(Stored data)

+---+

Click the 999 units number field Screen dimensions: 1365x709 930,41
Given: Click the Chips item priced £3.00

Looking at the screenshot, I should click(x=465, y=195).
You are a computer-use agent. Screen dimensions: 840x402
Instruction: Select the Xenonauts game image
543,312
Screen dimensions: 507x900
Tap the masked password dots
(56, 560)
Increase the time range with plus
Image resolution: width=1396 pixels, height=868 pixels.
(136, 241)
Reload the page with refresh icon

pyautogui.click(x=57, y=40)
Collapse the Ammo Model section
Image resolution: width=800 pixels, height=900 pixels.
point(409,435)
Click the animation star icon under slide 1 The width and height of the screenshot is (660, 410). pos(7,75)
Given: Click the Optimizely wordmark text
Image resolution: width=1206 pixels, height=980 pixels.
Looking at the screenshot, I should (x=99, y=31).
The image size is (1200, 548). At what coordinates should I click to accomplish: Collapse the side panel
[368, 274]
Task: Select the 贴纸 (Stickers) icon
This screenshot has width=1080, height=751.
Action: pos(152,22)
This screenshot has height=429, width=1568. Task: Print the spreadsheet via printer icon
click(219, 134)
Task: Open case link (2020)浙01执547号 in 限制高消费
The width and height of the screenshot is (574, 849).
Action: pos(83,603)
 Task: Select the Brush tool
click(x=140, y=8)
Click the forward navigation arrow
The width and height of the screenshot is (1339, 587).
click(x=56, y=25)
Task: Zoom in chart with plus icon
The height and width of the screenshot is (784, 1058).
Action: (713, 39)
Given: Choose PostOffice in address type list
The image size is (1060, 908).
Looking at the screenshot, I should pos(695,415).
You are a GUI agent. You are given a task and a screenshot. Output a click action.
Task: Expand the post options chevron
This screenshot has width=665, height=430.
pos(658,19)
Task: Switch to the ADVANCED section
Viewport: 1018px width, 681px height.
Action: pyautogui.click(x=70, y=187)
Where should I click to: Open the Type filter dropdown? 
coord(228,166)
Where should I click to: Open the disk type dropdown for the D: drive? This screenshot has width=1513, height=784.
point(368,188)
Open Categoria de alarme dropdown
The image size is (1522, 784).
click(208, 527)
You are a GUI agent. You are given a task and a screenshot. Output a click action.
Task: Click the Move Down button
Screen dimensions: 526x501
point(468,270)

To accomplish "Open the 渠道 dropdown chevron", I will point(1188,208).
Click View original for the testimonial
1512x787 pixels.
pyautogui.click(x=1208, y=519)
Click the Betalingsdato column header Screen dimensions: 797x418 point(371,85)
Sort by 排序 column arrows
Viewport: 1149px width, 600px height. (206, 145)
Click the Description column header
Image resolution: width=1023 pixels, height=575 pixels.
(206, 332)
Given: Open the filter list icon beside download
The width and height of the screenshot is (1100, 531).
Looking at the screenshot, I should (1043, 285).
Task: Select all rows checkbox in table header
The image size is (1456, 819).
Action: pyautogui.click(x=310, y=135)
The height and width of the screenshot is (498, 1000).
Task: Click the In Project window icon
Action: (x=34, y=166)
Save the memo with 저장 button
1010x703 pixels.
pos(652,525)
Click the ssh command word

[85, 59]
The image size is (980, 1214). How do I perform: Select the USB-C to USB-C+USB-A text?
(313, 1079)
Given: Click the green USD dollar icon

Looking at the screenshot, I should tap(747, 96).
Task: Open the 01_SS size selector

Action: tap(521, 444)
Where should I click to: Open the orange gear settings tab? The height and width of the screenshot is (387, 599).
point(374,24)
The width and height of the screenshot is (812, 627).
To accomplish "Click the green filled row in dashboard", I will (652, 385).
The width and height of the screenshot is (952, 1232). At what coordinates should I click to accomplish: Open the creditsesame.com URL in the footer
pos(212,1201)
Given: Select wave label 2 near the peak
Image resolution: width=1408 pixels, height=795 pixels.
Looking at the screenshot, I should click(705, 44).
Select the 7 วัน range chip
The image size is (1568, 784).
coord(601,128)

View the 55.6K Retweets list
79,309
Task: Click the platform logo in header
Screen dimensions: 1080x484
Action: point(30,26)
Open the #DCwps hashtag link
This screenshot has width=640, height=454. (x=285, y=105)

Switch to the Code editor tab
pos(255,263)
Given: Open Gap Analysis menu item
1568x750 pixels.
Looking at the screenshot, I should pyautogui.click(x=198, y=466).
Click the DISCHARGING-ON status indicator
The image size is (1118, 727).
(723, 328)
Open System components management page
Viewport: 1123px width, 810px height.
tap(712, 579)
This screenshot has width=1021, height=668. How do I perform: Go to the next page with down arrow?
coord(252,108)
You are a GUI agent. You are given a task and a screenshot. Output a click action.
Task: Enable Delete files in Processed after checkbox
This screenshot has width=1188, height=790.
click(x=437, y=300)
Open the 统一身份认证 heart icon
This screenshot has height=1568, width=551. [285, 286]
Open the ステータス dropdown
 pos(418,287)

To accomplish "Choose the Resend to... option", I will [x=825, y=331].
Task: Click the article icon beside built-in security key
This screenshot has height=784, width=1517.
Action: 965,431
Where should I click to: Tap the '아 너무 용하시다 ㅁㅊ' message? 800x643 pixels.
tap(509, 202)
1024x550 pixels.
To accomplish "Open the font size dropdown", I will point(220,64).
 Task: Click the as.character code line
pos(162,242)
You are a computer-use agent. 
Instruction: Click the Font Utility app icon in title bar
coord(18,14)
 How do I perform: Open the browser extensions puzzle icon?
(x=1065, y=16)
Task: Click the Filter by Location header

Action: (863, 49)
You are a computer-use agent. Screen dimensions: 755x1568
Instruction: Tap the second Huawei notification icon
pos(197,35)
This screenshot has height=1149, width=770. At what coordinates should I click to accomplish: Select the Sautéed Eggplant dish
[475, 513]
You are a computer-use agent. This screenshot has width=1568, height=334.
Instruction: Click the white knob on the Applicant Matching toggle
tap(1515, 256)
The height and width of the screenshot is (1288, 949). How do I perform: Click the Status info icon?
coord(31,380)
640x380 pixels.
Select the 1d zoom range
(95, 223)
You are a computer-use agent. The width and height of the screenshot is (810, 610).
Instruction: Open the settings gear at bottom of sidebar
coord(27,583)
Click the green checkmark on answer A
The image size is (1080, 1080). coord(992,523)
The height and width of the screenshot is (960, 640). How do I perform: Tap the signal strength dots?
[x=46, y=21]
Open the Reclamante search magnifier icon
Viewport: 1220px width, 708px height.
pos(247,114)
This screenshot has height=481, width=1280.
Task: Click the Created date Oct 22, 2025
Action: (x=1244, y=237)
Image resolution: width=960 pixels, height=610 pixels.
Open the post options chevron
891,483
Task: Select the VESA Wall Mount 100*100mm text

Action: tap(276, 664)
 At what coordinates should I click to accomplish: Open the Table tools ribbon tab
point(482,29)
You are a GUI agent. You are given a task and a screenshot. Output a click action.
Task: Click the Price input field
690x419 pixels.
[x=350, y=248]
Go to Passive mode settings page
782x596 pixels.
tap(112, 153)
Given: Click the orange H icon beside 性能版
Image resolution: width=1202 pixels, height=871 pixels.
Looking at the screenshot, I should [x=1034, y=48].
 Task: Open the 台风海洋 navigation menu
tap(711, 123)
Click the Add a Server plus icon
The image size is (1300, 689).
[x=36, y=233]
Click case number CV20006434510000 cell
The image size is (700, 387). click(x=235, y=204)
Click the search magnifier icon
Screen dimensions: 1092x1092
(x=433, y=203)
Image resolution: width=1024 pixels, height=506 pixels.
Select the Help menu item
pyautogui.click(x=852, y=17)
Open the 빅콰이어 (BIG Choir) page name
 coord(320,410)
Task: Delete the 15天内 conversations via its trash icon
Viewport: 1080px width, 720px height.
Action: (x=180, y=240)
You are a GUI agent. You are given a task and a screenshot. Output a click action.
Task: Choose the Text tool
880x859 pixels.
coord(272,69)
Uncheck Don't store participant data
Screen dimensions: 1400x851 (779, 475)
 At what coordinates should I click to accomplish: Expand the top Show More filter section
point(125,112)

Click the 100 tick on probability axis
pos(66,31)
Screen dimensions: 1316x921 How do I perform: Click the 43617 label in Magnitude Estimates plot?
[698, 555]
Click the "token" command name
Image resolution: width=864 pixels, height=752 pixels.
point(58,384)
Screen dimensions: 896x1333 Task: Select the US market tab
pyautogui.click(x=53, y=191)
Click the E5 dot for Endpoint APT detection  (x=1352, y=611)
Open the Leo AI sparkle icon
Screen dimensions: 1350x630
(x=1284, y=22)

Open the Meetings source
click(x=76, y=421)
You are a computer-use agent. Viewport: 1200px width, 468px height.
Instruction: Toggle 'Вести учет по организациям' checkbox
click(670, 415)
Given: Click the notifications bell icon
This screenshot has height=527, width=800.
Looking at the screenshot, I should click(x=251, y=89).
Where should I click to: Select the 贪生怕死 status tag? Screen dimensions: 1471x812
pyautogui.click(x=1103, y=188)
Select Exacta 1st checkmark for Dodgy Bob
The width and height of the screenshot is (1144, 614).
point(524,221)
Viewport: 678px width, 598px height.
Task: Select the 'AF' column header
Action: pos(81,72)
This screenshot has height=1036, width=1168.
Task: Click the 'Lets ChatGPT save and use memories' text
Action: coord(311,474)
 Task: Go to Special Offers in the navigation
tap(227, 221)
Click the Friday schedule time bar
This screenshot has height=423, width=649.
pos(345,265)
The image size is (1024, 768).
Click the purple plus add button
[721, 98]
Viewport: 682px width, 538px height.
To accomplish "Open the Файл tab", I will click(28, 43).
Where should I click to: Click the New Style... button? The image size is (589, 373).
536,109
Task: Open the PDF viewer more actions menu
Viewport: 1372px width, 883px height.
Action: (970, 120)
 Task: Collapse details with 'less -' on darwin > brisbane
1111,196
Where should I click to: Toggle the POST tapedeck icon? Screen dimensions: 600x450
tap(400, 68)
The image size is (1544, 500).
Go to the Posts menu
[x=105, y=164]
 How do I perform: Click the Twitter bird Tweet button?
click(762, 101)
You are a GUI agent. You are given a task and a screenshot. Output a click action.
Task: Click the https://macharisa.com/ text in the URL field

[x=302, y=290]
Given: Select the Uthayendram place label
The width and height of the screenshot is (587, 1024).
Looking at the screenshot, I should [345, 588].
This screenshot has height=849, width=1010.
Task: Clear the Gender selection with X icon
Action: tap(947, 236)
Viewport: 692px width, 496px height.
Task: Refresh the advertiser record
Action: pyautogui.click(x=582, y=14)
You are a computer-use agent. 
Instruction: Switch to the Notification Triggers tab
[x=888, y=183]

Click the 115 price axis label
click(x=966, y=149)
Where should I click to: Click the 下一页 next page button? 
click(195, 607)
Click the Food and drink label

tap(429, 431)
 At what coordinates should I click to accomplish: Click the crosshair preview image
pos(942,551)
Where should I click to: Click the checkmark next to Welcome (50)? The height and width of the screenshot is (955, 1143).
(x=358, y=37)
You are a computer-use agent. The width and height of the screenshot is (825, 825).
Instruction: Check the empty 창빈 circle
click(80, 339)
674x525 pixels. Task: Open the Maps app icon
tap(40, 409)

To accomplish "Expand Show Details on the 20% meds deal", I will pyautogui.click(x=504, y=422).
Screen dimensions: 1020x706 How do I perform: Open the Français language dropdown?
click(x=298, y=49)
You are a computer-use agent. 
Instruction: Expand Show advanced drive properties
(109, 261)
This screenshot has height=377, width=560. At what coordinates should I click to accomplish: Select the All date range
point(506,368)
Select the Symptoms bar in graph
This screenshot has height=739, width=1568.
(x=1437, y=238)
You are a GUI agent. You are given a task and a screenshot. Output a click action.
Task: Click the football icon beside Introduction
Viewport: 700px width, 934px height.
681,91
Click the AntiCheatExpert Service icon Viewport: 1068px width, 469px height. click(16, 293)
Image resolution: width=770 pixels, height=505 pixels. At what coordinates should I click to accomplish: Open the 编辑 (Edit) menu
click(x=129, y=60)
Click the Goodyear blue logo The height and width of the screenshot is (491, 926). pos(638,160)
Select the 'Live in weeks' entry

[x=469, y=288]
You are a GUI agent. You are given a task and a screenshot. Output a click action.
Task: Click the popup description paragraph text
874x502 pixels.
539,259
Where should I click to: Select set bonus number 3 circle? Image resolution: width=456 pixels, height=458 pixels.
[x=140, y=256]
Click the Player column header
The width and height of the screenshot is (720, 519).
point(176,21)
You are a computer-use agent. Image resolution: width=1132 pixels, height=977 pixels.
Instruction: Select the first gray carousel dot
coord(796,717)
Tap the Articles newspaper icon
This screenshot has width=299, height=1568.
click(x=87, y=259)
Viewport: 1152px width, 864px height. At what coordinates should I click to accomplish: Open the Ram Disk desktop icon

+---+

◆ What needs to be done
Both end lines included, restate word for word the lines above from the line with "This screenshot has width=1188, height=790." to the line with "You are a computer-use agent. This", and nothing else.

◆ Answer to the problem
This screenshot has width=1188, height=790.
click(x=437, y=300)
Open the 统一身份认证 heart icon
This screenshot has height=1568, width=551. [285, 286]
Open the ステータス dropdown
 pos(418,287)

To accomplish "Choose the Resend to... option", I will [x=825, y=331].
Task: Click the article icon beside built-in security key
This screenshot has height=784, width=1517.
Action: 965,431
Where should I click to: Tap the '아 너무 용하시다 ㅁㅊ' message? 800x643 pixels.
tap(509, 202)
1024x550 pixels.
To accomplish "Open the font size dropdown", I will point(220,64).
 Task: Click the as.character code line
pos(162,242)
You are a computer-use agent. 
Instruction: Click the Font Utility app icon in title bar
coord(18,14)
 How do I perform: Open the browser extensions puzzle icon?
(x=1065, y=16)
Task: Click the Filter by Location header

Action: (863, 49)
You are a computer-use agent. Screen dimensions: 755x1568
Instruction: Tap the second Huawei notification icon
pos(197,35)
This screenshot has height=1149, width=770. At what coordinates should I click to accomplish: Select the Sautéed Eggplant dish
[475, 513]
You are a computer-use agent. This screenshot has width=1568, height=334.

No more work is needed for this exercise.